Yönergeler:
(1) Gayrimenkul hukuku metnine göre taşınmaz davaları genel olarak hangi mahkemelerde ve hangi yargılama şekliyle görülür?
(2) Gayrimenkul hukuku metninde "Gayrimenkul Hukuku Kapsamındaki" sözlerinin geçtiği yerden başlayıp "her zaman açılabilecektir." sözlerinden sonra biten kısmı, "malik" kelimesini "sahip" olarak değiştirip yeniden yaz.

Metin Bölümü:
===============

Gayrimenkul Hukuku
Gayrimenkul Hukuku, kişi veya kurumlar arasındaki konusu taşınmaz mallarla ilgili ortaya çıkabilecek uyuşmazlıkların giderilmesini için meydana çıkan bir hukuk dalıdır.
Konusu taşınmaz olan gayrimenkul davaları birçok teknik özelliği içinde bulunduran davalardır. Bu sebeple tarafların yapabileceği en küçük usul hatası bile mevcut davanın usulden kaybedilmesi ile sonuçlanabilecektir. Konusu taşınmaz olan davalarının önemi ve içinde bulunan bir takım teknik unsurlar nedeni ile profesyonel anlamda hukuki yardım alınarak davanın açılması veya açılmış olan bir davanın takibi esnasında tarafların muhtemelen yapabilecekleri hataların kalkması adına yararlı olacaktır. Genel olarak taşınmaz davaları Asliye Hukuk Mahkemeleri'nde yazılı yargılama şekli ile görülen davalar olarak karşımıza çıkmaktadır. Bu nedenle yargılama sırasında usule dikkat edilmediği takdirde hak kaybının yaşanması gibi istenilmeyen sonuçların doğması kuvvetle muhtemel olacaktır.
Gayrimenkul Hukuku Kapsamındaki Bazı Davalar
Tapu İptal ve Tescil Davası
Tapuda yer alan kayıt gerçeği yansıtmıyorsa, yani burada kastedilen tapu kaydı kanuna aykırı olarak düzenlenmişse, tapu kaydı usulsüz ya da yolsuz yolla düzenlenmişse tapu iptali ve tescil davası açılarak ve tapudaki kayıtların gerçek hak sahibi olan kişi, kişiler veya kuruluşa geçirilmesi amaçlanmaktadır. Tapu iptali ve tescil davası mülkiyet hakkına dayanılarak açılan davalardır. Bu nedenle tapu iptali ve tescil davası açılacak olan kişi tapuda malik olarak görünen kişidir. Herhangi bir zaman aşımı süresine tabi olamadan her zaman açılabilecektir.

===============

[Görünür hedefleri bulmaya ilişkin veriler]
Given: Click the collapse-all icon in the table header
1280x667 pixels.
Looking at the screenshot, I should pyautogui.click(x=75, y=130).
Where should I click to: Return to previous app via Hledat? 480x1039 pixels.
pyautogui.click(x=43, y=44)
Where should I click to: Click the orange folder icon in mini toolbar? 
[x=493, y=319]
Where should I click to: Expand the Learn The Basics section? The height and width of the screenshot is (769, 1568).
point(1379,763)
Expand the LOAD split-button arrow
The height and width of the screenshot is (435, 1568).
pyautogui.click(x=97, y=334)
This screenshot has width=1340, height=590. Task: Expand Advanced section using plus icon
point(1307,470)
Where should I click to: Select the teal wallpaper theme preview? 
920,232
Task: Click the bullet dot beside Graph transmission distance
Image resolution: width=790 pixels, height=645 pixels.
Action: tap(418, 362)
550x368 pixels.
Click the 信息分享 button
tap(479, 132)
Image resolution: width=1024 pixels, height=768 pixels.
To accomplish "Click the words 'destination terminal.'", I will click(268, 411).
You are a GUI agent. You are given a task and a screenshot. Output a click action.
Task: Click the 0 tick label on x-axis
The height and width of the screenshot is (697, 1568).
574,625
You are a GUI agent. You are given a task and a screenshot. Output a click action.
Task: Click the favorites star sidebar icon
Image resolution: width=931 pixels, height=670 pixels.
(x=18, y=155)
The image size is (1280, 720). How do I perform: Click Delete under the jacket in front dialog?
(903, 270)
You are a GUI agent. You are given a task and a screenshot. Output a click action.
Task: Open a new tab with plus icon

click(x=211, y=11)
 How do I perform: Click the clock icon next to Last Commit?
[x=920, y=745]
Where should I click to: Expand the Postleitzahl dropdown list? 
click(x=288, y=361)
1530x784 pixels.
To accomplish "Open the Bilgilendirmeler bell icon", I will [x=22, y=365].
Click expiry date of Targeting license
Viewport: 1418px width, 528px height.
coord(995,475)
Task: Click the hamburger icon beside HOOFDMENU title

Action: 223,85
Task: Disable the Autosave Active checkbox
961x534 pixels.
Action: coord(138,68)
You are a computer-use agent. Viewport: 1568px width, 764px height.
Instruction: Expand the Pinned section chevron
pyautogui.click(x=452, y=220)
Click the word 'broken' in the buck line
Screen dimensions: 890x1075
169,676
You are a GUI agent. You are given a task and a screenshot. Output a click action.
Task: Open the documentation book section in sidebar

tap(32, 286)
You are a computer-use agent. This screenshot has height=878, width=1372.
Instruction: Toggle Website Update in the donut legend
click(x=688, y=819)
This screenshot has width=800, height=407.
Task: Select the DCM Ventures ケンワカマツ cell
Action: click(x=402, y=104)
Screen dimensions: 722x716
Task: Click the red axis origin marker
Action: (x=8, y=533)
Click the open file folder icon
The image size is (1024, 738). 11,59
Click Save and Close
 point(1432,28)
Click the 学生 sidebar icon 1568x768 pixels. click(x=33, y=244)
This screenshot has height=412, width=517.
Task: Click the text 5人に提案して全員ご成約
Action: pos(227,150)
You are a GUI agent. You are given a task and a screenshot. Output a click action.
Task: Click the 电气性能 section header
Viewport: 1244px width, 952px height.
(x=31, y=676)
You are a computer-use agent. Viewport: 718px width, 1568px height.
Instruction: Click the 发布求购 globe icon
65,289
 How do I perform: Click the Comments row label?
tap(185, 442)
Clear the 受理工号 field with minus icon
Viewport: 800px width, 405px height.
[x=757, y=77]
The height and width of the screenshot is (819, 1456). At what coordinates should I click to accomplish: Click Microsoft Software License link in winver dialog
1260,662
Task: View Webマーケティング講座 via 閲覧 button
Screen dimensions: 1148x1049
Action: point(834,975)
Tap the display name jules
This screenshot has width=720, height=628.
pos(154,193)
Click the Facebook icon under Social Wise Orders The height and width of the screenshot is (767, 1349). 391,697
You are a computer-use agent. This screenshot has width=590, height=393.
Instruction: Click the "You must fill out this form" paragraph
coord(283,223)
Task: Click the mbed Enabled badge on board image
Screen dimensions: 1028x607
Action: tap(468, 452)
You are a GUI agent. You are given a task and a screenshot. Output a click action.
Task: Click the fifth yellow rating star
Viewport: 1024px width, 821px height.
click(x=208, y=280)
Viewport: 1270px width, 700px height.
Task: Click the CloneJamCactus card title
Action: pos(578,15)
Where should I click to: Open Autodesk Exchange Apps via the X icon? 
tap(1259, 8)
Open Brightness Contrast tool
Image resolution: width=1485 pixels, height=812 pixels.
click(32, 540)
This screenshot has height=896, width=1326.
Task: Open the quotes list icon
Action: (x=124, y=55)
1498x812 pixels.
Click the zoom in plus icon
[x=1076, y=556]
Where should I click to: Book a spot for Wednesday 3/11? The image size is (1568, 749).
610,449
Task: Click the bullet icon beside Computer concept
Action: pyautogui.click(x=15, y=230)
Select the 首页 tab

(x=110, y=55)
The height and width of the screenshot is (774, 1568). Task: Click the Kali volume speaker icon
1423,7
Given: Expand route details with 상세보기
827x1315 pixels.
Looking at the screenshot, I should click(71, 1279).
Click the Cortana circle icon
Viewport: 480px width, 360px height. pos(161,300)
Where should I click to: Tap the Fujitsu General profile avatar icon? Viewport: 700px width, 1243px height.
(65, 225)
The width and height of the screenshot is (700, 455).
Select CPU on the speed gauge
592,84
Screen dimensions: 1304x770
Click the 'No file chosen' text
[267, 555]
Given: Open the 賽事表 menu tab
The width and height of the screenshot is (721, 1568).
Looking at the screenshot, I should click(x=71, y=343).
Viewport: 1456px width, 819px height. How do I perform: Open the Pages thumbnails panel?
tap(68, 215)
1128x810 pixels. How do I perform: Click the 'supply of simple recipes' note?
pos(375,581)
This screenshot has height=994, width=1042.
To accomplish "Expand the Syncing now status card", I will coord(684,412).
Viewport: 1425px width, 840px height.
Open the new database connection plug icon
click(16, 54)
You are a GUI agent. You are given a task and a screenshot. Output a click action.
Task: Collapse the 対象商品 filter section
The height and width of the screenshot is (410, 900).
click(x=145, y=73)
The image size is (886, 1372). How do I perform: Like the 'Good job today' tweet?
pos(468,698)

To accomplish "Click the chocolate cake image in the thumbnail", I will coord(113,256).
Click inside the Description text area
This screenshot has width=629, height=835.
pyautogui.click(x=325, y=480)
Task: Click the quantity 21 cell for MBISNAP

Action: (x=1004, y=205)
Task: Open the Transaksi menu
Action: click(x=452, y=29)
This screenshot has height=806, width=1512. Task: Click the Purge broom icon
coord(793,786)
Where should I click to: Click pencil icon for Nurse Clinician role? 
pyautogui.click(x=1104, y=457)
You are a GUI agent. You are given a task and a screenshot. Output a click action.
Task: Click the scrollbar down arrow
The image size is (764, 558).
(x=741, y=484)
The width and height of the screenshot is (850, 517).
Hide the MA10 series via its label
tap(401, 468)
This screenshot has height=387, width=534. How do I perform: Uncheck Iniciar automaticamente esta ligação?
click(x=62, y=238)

===============

Görev Yanıtları:
(1) Asliye Hukuk Mahkemeleri'nde, yazılı yargılama şekliyle görülür.

(2)
Gayrimenkul Hukuku Kapsamındaki Bazı Davalar
Tapu İptal ve Tescil Davası
Tapuda yer alan kayıt gerçeği yansıtmıyorsa, yani burada kastedilen tapu kaydı kanuna aykırı olarak düzenlenmişse, tapu kaydı usulsüz ya da yolsuz yolla düzenlenmişse tapu iptali ve tescil davası açılarak ve tapudaki kayıtların gerçek hak sahibi olan kişi, kişiler veya kuruluşa geçirilmesi amaçlanmaktadır. Tapu iptali ve tescil davası mülkiyet hakkına dayanılarak açılan davalardır. Bu nedenle tapu iptali ve tescil davası açılacak olan kişi tapuda sahip olarak görünen kişidir. Herhangi bir zaman aşımı süresine tabi olamadan her zaman açılabilecektir.